INSTRUCTIONS TO FOLLOW – Every line below between the line holding "Task: Click the magnifier search icon" and the line holding "has width=699, height=638.", inclusive, should be repeated exactly, and all other lines omitted.

BEGIN

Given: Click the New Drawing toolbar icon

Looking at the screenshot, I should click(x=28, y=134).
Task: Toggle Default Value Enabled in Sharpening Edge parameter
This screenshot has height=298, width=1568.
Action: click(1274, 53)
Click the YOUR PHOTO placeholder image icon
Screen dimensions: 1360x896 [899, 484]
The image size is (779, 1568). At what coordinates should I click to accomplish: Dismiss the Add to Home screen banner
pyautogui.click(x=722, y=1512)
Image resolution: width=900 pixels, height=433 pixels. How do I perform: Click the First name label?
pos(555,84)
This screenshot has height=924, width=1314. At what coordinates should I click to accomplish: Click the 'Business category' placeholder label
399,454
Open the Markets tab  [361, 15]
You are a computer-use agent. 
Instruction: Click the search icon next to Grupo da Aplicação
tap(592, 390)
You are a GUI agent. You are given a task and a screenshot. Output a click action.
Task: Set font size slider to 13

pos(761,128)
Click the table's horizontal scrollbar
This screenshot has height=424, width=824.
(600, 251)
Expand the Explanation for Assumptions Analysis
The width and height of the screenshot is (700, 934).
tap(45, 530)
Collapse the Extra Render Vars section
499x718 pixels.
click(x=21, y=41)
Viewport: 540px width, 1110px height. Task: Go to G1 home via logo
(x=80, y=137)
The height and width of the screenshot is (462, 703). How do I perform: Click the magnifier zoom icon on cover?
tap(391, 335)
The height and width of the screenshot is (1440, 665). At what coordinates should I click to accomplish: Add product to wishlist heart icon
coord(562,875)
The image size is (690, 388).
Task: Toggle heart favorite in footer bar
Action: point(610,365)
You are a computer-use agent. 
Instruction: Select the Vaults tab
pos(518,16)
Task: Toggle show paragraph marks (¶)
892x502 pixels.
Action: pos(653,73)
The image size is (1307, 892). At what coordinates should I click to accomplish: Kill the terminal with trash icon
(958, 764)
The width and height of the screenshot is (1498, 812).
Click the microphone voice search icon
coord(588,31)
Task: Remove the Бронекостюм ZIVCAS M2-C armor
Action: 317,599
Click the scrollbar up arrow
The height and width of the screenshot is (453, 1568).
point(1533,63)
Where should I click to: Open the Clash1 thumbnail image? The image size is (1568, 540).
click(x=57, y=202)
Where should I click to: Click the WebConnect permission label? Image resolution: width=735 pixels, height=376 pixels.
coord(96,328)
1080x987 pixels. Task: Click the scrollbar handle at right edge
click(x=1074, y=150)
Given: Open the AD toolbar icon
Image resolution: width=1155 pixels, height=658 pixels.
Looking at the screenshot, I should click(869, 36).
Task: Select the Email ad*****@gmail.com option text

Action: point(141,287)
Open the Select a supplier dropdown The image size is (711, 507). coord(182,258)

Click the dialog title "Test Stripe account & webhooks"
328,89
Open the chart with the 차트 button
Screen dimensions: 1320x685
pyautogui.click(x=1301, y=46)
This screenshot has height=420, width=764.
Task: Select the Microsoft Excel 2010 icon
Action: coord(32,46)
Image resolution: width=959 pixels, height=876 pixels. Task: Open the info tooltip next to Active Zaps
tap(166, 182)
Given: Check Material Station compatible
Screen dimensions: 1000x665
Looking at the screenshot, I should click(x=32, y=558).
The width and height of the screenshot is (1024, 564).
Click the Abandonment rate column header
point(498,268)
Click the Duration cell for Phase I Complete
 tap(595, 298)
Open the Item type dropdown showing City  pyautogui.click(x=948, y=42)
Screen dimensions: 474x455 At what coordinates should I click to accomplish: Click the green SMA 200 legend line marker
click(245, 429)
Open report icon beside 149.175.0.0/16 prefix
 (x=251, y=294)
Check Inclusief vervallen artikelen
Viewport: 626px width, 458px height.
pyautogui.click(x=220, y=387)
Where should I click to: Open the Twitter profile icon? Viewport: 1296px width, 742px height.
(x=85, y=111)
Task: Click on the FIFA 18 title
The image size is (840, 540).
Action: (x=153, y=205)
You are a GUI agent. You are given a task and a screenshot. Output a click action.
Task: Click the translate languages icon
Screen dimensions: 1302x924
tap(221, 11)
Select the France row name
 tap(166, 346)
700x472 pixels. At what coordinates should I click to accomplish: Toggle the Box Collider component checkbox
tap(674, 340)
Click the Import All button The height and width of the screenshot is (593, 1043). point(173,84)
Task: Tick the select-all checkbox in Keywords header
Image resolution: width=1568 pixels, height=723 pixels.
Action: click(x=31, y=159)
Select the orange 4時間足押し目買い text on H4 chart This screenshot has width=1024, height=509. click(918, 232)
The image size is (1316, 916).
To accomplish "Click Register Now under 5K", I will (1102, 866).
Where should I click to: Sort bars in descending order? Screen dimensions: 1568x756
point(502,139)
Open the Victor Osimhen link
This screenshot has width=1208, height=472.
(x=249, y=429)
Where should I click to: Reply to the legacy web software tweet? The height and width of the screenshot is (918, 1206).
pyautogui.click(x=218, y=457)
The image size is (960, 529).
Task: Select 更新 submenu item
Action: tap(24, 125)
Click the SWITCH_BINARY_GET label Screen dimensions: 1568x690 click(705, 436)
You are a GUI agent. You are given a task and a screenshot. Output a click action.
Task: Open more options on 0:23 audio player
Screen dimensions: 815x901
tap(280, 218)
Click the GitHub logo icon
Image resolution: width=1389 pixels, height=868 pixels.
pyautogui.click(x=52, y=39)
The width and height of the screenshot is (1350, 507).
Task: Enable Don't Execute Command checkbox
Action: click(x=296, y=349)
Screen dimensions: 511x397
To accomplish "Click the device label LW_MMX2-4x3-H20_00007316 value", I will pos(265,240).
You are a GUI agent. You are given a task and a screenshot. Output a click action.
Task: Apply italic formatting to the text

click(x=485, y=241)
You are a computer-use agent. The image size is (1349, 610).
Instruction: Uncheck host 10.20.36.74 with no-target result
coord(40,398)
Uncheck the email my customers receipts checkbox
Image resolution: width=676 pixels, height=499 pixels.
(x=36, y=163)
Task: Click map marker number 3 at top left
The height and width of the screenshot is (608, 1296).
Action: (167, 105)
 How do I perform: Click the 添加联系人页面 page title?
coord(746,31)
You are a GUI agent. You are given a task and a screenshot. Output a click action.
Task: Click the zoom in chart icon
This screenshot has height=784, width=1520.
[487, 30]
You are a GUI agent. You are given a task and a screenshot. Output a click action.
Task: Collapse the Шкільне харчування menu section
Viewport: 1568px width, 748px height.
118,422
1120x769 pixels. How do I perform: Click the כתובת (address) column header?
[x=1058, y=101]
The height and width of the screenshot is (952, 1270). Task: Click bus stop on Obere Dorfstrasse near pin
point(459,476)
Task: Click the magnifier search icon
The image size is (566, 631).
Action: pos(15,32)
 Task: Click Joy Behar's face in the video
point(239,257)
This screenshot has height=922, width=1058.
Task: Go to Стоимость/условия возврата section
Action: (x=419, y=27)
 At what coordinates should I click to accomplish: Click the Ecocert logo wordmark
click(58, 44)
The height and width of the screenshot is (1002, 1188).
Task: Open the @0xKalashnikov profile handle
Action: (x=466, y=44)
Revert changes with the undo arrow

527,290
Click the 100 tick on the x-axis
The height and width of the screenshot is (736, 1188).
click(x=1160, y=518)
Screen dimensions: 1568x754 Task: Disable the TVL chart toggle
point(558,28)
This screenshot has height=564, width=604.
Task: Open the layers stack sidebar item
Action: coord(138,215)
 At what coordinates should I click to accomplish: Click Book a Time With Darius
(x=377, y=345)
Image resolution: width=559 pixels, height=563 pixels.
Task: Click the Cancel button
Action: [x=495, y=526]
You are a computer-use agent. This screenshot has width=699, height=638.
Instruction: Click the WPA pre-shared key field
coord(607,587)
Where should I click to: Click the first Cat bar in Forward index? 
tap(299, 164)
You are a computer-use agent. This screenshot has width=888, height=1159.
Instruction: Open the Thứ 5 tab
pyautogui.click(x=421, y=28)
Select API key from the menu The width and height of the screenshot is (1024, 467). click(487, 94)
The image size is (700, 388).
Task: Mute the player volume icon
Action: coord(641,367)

END

WRITTEN RESPONSE –
Task: Click the magnifier search icon
The image size is (566, 631).
Action: pos(15,32)
 Task: Click Joy Behar's face in the video
point(239,257)
This screenshot has height=922, width=1058.
Task: Go to Стоимость/условия возврата section
Action: (x=419, y=27)
 At what coordinates should I click to accomplish: Click the Ecocert logo wordmark
click(58, 44)
The height and width of the screenshot is (1002, 1188).
Task: Open the @0xKalashnikov profile handle
Action: (x=466, y=44)
Revert changes with the undo arrow

527,290
Click the 100 tick on the x-axis
The height and width of the screenshot is (736, 1188).
click(x=1160, y=518)
Screen dimensions: 1568x754 Task: Disable the TVL chart toggle
point(558,28)
This screenshot has height=564, width=604.
Task: Open the layers stack sidebar item
Action: coord(138,215)
 At what coordinates should I click to accomplish: Click Book a Time With Darius
(x=377, y=345)
Image resolution: width=559 pixels, height=563 pixels.
Task: Click the Cancel button
Action: [x=495, y=526]
You are a computer-use agent. This screenshot has width=699, height=638.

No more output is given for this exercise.